I know for me this is not a big issue. On the trading floor I was typically 100 up, but traded larger than that when I needed to or when it was an opportunity. While I could still trade that size I would never even consider it. I do not need the risk or the stress associated with it. I do not need the profits either. Now I generally trade three lots. Sometimes larger but I cant remember the last time I had more than ten contracts.
Perhaps look at trade size as an element of over all risk management and trade what is situationally appropriate to meet your needs?
I've never traded CL but found with other instruments (particularly spot currency), whether or not one can make the transition aside, popular wisdom appears to be right--it's smarter to start small. Personally never had a problem increasing lot size when the time came but did discover as @wildman says the game changes when lot size does--may be mostly a psychological reaction to wider swings in P&L--so for me at least the caveat is we ought to be prepared to start over again on paper until we get used to how the game changes.
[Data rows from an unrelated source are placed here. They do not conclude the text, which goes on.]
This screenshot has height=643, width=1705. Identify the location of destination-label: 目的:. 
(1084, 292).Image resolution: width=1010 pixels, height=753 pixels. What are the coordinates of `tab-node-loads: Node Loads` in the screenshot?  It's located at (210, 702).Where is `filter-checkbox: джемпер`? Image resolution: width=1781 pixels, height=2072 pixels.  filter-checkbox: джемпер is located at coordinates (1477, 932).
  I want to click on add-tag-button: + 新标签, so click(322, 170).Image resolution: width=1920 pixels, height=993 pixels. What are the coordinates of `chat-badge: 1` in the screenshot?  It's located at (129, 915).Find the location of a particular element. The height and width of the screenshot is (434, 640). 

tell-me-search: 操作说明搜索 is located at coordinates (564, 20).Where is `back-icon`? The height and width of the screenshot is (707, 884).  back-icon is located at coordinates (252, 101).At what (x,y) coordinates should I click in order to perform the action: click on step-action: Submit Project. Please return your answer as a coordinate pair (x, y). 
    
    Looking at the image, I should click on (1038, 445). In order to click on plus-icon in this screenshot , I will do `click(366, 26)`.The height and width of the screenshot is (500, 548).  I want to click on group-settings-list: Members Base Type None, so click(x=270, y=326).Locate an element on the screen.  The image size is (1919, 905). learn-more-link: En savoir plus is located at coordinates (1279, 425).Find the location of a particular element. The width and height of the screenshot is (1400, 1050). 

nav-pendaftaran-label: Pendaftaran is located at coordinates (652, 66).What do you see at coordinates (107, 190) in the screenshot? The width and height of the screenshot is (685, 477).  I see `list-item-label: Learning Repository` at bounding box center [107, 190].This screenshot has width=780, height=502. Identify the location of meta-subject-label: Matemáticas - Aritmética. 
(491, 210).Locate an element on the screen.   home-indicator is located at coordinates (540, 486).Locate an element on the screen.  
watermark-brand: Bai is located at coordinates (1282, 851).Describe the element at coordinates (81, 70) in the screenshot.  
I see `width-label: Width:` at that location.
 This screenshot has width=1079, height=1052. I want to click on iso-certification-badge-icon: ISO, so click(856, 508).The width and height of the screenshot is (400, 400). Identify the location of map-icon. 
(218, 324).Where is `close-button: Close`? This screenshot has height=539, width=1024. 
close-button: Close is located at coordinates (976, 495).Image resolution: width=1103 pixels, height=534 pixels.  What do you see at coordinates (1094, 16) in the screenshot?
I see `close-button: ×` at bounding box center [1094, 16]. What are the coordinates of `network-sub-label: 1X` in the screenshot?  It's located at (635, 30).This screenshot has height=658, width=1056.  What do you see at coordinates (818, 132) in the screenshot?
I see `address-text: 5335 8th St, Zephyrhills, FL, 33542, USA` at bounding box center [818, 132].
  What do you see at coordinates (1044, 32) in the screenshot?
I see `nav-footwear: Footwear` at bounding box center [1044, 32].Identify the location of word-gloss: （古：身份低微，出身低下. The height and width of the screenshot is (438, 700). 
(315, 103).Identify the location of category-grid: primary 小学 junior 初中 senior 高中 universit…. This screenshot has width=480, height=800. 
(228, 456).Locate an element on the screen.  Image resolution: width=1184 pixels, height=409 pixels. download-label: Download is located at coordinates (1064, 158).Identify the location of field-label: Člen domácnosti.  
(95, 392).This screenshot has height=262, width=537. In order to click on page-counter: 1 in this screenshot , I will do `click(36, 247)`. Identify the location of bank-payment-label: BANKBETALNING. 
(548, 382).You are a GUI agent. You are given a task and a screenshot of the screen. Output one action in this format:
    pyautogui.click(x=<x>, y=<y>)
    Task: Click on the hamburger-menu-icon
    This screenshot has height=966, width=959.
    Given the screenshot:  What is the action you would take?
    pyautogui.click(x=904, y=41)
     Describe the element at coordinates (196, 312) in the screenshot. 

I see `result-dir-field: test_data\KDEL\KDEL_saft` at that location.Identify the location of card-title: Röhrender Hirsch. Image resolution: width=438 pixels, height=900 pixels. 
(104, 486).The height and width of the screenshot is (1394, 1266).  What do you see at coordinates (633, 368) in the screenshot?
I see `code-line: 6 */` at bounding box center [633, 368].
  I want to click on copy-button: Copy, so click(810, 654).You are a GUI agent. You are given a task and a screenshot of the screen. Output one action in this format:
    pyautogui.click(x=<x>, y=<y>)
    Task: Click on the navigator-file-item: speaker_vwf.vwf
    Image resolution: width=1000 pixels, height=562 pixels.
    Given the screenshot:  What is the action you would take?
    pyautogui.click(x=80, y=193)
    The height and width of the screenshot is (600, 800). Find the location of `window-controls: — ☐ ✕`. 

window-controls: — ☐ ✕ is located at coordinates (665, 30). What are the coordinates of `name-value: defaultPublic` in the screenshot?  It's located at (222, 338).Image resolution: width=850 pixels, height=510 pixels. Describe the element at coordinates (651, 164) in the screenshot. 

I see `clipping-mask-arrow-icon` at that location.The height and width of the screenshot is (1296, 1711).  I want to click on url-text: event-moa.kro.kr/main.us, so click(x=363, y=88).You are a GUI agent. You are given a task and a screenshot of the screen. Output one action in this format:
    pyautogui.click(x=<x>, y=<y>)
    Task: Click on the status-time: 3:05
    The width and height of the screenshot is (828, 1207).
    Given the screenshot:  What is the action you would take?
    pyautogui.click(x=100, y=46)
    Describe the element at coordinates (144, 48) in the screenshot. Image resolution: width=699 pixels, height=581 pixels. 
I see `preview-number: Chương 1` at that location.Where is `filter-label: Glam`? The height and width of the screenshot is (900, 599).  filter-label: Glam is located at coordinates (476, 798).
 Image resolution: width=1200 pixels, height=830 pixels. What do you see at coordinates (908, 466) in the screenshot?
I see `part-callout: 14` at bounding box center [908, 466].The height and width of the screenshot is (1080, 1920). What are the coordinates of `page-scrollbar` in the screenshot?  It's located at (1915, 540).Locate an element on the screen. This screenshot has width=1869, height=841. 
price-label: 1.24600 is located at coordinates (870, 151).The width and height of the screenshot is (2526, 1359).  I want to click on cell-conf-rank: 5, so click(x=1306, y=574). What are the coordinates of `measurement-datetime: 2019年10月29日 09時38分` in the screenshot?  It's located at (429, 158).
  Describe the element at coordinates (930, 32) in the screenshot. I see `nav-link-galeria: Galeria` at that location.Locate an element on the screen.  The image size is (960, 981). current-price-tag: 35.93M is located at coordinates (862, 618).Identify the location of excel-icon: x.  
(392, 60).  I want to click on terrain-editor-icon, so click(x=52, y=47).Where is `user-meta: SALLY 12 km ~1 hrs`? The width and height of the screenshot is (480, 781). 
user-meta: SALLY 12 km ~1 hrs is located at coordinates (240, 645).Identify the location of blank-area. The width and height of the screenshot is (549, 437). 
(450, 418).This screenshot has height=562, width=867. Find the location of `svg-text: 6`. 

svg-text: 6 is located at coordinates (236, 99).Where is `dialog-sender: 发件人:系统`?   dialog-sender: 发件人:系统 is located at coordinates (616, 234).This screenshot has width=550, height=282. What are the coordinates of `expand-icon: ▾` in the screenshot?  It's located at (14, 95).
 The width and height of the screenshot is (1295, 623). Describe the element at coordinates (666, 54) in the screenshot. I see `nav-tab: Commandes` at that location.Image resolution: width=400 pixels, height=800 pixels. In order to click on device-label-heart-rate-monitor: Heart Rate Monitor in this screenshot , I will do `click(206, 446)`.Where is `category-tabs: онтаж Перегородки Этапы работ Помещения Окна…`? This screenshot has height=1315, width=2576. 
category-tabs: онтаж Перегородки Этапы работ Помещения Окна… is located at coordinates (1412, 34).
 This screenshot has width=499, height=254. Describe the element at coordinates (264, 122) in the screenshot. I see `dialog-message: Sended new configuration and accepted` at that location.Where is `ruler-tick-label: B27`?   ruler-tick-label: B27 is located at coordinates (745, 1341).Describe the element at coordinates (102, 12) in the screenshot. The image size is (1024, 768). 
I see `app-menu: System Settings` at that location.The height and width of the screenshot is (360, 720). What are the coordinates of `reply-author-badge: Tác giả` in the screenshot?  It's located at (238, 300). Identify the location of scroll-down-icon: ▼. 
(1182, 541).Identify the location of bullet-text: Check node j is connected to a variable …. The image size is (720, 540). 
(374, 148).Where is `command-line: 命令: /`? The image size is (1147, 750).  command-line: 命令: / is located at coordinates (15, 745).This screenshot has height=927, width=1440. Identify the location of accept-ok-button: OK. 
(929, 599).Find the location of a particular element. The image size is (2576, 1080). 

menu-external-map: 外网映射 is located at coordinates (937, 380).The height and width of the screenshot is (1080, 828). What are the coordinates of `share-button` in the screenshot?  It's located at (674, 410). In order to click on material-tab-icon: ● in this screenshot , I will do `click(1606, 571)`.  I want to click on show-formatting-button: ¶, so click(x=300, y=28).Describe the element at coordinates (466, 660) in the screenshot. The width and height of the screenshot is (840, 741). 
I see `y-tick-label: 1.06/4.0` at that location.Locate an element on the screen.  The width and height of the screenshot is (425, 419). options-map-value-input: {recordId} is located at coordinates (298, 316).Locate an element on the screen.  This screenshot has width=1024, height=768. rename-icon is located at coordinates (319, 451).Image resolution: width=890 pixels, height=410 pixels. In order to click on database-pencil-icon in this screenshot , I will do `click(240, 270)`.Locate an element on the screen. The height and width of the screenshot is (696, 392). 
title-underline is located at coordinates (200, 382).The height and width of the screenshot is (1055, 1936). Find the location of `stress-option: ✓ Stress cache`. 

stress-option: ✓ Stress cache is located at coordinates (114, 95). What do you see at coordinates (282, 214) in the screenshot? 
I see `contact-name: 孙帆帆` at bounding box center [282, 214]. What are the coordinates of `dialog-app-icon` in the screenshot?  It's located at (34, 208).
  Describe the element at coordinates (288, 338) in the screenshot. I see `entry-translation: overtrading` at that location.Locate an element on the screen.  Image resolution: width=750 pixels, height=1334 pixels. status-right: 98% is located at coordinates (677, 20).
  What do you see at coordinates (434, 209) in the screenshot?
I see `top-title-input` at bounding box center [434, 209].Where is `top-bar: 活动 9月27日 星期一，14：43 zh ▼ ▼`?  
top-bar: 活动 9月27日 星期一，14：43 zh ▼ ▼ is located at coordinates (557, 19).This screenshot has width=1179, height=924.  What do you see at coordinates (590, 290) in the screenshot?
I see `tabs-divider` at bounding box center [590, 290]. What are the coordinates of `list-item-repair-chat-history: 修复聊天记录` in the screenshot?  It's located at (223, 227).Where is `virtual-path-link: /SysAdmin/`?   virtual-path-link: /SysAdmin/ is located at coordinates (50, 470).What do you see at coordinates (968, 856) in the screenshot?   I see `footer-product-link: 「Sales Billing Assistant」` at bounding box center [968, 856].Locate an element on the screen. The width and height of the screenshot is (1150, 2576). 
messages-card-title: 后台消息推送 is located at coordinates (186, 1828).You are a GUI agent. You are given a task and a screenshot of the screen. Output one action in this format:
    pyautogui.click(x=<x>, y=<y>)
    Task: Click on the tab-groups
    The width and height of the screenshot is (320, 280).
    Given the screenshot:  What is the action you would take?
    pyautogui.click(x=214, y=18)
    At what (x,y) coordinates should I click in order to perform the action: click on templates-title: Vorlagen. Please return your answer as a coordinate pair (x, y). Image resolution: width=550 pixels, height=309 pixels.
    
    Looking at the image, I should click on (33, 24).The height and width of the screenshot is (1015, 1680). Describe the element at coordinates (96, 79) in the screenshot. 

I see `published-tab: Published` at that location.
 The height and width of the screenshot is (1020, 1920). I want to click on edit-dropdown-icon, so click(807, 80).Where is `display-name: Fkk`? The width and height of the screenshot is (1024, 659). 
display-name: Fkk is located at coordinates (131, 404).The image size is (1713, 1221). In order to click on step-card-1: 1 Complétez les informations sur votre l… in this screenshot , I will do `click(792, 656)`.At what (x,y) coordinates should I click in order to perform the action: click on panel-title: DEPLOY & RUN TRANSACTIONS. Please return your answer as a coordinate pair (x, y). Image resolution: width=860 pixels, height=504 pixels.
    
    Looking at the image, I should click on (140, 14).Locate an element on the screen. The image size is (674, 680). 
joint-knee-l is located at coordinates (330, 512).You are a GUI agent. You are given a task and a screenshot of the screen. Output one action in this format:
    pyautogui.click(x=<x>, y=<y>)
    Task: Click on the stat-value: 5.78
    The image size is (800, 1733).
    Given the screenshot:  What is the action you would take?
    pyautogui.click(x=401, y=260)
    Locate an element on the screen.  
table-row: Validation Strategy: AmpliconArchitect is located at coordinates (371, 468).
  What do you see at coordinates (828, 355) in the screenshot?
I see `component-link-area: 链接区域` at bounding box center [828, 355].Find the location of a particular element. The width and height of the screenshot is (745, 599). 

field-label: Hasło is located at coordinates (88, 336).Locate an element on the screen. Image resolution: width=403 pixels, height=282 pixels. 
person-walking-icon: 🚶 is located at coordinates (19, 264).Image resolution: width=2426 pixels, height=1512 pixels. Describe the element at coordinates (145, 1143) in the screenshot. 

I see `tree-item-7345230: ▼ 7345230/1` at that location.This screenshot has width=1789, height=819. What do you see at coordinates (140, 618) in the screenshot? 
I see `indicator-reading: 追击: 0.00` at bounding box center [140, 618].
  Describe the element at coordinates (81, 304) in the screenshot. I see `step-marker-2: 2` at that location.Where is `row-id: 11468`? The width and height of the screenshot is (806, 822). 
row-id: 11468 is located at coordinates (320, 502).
Perhaps it's the "starting over" that's hard to accept for some.
When I was making the transition to more contracts (on the ES), it was imperative that I was ok with losing the money if I were to lose (for each additional contract) and then I would only watch how many ticks I was up or down (while trading and at the end of the day) and didn't pay attention to the dollar amount until I was comfortable trading more contracts. Watching the ticks instead of the dollar movement up or down seemed to help a lot for me in transitioning up to trading more contracts. I don't mind anymore going from larger contracts to smaller depending on the time of day and market.
on a number of levels with that. Ticks as a currency helps sequester the emotional swings of making and losing big dollars. Plus I think it gives a universal approach to evaluation. Beyond that communicating in ticks is, imo, more humble and probably lends itself well to folks with higher integrity.
In my opinion, if the set up is sound ,you will make a profit.
The key to trading is to minimize risk. I personally, always start with one contract. If it is a loss I will increase the allocation on the next trade (not increase on current trade) until I have achieved my goal.
I always have a point where I will cry "uncle". Doesn't happen to often thank goodness!
Build your account to the point to where you are trading without leverage from the minimum and you will be "sailing".
It will take time and discipline ,but you know you are always trading in your comfort zone and the results will be good, because you are in complete control.
When I went from 1 lot to 3 lot, the first trade was a huge looser and it did scare me a lot so that I went back to trading 1 lot for a while.
The first trade will matter a lot for your psyhology. But later on, you can do smaller steps, like going from 9 lot to 10 lot. The gap is small compared to going from 1 lot to 2.
The first 5 are huge steps, but from 5 to 6 is not any more.